Your answer must hold only the lines below from the line containing "Open tweet permalink via Nov 21, 2019" through the line containing "Click the subtitle", each reproduced exactly.

_Provided material_:
----------

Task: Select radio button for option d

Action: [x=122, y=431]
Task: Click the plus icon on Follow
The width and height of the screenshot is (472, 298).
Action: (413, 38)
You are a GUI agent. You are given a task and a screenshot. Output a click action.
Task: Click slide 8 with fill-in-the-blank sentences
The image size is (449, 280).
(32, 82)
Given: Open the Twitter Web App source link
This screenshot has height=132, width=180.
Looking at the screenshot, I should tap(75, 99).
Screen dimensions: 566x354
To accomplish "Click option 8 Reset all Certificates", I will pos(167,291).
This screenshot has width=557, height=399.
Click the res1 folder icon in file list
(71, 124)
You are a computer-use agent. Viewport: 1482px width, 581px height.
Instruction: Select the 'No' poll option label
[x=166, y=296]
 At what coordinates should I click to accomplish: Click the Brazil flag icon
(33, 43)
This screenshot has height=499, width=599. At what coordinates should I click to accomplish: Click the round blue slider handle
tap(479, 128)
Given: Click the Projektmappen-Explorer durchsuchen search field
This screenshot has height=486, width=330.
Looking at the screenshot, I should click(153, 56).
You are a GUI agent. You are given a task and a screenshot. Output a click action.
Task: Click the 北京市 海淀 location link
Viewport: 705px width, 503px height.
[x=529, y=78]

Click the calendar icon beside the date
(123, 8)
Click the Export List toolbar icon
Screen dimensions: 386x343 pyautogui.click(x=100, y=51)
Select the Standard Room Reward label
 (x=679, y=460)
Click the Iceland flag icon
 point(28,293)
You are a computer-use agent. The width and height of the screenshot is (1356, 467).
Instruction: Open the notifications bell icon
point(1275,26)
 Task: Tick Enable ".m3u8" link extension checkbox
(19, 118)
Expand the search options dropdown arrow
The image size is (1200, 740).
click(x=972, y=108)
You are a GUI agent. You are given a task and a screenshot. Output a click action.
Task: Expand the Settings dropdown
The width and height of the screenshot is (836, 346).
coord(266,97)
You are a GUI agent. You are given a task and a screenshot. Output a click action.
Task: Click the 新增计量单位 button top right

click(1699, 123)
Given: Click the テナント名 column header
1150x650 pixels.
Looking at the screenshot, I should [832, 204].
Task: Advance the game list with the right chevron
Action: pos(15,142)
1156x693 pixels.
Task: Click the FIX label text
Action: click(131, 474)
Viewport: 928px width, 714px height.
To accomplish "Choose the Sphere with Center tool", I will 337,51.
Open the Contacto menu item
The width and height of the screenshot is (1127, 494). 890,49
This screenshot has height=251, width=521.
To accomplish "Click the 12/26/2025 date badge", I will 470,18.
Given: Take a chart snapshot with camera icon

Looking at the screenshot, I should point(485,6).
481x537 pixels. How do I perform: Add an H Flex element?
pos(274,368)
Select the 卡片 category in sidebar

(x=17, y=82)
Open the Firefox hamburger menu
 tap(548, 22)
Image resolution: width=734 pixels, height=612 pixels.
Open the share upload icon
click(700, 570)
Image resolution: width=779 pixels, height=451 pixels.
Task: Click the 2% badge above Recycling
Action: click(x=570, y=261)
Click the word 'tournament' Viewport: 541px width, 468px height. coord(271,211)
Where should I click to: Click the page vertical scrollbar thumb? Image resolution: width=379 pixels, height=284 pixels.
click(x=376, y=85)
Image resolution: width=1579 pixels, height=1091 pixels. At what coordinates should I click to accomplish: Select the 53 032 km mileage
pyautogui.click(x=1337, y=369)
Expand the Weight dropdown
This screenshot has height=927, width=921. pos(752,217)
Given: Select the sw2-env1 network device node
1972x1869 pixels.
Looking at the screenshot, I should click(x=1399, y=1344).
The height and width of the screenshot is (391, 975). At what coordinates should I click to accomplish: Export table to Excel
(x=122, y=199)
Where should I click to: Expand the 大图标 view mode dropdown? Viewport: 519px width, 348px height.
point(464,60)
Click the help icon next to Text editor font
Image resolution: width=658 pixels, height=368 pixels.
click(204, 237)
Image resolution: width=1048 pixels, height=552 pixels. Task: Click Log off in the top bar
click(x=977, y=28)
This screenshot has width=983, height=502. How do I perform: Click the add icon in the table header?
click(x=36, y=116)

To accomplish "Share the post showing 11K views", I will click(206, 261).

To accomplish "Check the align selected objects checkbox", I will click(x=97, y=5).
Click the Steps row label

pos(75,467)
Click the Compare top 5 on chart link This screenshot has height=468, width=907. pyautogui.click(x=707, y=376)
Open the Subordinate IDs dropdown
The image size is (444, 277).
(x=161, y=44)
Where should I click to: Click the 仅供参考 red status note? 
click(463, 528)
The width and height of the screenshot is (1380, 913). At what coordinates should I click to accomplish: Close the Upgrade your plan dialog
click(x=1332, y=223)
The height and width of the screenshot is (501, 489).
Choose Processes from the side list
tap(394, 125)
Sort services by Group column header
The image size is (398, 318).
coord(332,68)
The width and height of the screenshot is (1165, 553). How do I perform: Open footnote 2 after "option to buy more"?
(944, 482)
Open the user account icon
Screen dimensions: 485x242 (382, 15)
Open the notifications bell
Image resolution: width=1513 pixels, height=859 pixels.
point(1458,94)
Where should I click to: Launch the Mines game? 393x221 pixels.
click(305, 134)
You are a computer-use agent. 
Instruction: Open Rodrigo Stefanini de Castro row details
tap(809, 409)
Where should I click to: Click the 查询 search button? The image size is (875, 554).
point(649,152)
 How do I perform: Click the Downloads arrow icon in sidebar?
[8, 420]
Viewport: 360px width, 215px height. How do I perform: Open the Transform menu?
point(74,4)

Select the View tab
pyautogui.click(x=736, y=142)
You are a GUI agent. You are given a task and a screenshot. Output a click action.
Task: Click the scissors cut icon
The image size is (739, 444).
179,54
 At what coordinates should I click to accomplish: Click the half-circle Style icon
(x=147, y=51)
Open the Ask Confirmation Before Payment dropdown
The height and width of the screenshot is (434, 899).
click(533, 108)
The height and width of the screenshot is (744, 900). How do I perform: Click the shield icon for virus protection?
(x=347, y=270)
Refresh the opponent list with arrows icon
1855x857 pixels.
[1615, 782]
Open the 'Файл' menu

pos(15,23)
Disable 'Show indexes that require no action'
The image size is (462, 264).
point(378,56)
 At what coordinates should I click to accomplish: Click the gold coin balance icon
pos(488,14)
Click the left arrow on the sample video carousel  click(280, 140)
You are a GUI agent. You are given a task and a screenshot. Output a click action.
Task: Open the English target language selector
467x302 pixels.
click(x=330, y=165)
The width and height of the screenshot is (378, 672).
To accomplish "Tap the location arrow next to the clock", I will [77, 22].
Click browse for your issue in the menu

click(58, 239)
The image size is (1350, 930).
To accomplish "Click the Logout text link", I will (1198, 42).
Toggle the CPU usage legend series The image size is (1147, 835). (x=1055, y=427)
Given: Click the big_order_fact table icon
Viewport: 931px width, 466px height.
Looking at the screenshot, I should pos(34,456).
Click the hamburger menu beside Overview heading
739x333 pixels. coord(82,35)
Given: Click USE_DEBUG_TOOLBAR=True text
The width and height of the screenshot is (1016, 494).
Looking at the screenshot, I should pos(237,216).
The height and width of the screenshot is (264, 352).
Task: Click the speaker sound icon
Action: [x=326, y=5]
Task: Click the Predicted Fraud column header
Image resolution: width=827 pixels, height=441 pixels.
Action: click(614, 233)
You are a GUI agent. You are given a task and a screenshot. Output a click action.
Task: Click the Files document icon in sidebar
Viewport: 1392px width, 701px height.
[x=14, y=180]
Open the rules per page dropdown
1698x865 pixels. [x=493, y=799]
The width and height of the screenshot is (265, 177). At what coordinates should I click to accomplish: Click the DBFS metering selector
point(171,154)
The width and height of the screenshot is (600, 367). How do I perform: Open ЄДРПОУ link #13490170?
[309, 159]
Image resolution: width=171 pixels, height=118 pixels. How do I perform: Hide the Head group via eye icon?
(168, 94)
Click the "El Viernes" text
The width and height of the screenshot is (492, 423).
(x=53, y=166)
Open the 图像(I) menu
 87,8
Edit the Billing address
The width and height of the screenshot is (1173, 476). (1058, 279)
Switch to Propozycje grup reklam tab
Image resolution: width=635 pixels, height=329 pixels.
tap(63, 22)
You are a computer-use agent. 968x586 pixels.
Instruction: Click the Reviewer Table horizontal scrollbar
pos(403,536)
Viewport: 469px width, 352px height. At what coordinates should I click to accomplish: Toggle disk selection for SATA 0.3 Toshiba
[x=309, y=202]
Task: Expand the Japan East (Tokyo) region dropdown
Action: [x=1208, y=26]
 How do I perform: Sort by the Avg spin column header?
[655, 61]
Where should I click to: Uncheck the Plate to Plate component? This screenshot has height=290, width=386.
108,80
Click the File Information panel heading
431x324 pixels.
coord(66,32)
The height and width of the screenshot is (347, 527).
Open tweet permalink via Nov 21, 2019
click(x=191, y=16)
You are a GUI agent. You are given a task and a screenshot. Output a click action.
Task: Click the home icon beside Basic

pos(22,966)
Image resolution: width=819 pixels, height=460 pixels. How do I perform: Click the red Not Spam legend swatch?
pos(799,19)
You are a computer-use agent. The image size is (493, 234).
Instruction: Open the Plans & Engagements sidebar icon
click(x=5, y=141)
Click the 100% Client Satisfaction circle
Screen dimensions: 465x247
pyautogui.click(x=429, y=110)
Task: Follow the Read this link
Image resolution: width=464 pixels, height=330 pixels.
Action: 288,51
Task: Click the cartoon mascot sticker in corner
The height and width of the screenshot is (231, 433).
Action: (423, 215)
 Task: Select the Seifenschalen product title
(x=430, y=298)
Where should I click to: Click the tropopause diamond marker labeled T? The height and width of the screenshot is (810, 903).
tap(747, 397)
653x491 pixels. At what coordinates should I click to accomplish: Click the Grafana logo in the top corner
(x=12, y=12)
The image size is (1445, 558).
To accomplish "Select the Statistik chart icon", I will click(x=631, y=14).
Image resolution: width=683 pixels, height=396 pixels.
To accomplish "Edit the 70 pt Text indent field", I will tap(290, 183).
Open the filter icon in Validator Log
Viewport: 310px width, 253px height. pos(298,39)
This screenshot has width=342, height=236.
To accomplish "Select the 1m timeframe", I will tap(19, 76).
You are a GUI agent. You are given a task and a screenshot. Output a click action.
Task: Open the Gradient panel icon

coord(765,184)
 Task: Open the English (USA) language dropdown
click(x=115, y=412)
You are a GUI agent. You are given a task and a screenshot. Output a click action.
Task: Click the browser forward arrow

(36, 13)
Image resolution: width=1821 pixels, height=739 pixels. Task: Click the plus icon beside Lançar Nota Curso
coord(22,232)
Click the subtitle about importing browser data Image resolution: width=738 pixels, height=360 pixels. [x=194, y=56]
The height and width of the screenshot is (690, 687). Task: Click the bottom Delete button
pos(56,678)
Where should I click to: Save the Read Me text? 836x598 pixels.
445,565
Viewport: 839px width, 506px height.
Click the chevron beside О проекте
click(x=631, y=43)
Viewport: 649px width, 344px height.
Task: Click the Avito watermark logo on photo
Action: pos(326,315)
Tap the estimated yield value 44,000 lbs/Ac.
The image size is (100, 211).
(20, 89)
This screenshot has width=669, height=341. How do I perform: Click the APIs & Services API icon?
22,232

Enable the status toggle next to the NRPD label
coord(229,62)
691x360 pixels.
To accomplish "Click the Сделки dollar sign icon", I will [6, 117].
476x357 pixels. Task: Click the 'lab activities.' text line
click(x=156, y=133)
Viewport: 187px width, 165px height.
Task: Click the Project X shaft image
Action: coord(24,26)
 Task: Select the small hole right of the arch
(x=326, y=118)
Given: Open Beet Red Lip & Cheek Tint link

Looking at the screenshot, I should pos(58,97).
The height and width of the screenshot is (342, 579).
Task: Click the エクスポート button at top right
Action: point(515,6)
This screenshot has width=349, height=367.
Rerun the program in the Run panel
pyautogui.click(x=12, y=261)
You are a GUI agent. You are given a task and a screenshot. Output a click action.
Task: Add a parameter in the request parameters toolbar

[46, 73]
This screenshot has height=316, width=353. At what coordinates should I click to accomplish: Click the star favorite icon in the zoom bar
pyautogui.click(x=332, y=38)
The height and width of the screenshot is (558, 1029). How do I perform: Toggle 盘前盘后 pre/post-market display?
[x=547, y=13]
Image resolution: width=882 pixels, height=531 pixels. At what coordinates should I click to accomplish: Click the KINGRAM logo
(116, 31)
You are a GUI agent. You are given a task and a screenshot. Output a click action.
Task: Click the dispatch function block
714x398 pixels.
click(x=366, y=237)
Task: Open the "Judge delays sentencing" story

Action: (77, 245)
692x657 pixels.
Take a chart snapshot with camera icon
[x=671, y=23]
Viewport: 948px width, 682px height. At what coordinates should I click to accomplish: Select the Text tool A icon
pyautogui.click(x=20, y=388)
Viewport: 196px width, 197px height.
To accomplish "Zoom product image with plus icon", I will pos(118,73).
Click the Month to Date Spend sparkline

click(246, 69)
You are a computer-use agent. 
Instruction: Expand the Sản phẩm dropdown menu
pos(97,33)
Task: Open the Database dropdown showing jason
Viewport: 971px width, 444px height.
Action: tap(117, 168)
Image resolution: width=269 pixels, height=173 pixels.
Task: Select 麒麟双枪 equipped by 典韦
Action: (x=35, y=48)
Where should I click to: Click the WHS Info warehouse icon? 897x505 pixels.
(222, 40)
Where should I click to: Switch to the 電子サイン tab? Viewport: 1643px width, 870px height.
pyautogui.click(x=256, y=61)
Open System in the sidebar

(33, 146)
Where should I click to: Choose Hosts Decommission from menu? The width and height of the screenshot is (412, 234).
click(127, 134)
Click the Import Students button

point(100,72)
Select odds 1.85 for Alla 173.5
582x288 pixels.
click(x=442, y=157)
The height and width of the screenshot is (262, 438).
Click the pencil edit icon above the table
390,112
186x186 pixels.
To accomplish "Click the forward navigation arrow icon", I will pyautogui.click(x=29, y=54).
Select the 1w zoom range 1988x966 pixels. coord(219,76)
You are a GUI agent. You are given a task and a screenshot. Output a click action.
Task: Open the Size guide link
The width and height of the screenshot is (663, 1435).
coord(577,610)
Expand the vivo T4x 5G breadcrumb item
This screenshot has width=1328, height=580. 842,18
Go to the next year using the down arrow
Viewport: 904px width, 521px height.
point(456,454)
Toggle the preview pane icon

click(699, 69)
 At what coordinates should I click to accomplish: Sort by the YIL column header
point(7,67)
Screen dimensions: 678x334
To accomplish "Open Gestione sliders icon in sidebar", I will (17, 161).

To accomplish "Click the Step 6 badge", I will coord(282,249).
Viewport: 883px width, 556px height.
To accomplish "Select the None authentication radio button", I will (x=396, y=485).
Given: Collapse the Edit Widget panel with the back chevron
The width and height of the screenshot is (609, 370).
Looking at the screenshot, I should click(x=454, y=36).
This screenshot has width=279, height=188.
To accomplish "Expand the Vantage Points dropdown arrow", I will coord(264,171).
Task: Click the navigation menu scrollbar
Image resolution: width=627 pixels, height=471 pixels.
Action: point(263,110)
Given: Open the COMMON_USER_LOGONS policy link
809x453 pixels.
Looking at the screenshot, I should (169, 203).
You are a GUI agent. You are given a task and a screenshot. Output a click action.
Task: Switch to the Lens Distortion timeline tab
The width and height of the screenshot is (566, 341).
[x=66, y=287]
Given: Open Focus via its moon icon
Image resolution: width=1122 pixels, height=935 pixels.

----------

_Answer space_:
Open tweet permalink via Nov 21, 2019
click(x=191, y=16)
You are a GUI agent. You are given a task and a screenshot. Output a click action.
Task: Click the home icon beside Basic

pos(22,966)
Image resolution: width=819 pixels, height=460 pixels. How do I perform: Click the red Not Spam legend swatch?
pos(799,19)
You are a computer-use agent. The image size is (493, 234).
Instruction: Open the Plans & Engagements sidebar icon
click(x=5, y=141)
Click the 100% Client Satisfaction circle
Screen dimensions: 465x247
pyautogui.click(x=429, y=110)
Task: Follow the Read this link
Image resolution: width=464 pixels, height=330 pixels.
Action: 288,51
Task: Click the cartoon mascot sticker in corner
The height and width of the screenshot is (231, 433).
Action: (423, 215)
 Task: Select the Seifenschalen product title
(x=430, y=298)
Where should I click to: Click the tropopause diamond marker labeled T? The height and width of the screenshot is (810, 903).
tap(747, 397)
653x491 pixels. At what coordinates should I click to accomplish: Click the Grafana logo in the top corner
(x=12, y=12)
The image size is (1445, 558).
To accomplish "Select the Statistik chart icon", I will click(x=631, y=14).
Image resolution: width=683 pixels, height=396 pixels.
To accomplish "Edit the 70 pt Text indent field", I will tap(290, 183).
Open the filter icon in Validator Log
Viewport: 310px width, 253px height. pos(298,39)
This screenshot has width=342, height=236.
To accomplish "Select the 1m timeframe", I will tap(19, 76).
You are a GUI agent. You are given a task and a screenshot. Output a click action.
Task: Open the Gradient panel icon

coord(765,184)
 Task: Open the English (USA) language dropdown
click(x=115, y=412)
You are a GUI agent. You are given a task and a screenshot. Output a click action.
Task: Click the browser forward arrow

(36, 13)
Image resolution: width=1821 pixels, height=739 pixels. Task: Click the plus icon beside Lançar Nota Curso
coord(22,232)
Click the subtitle about importing browser data Image resolution: width=738 pixels, height=360 pixels. [x=194, y=56]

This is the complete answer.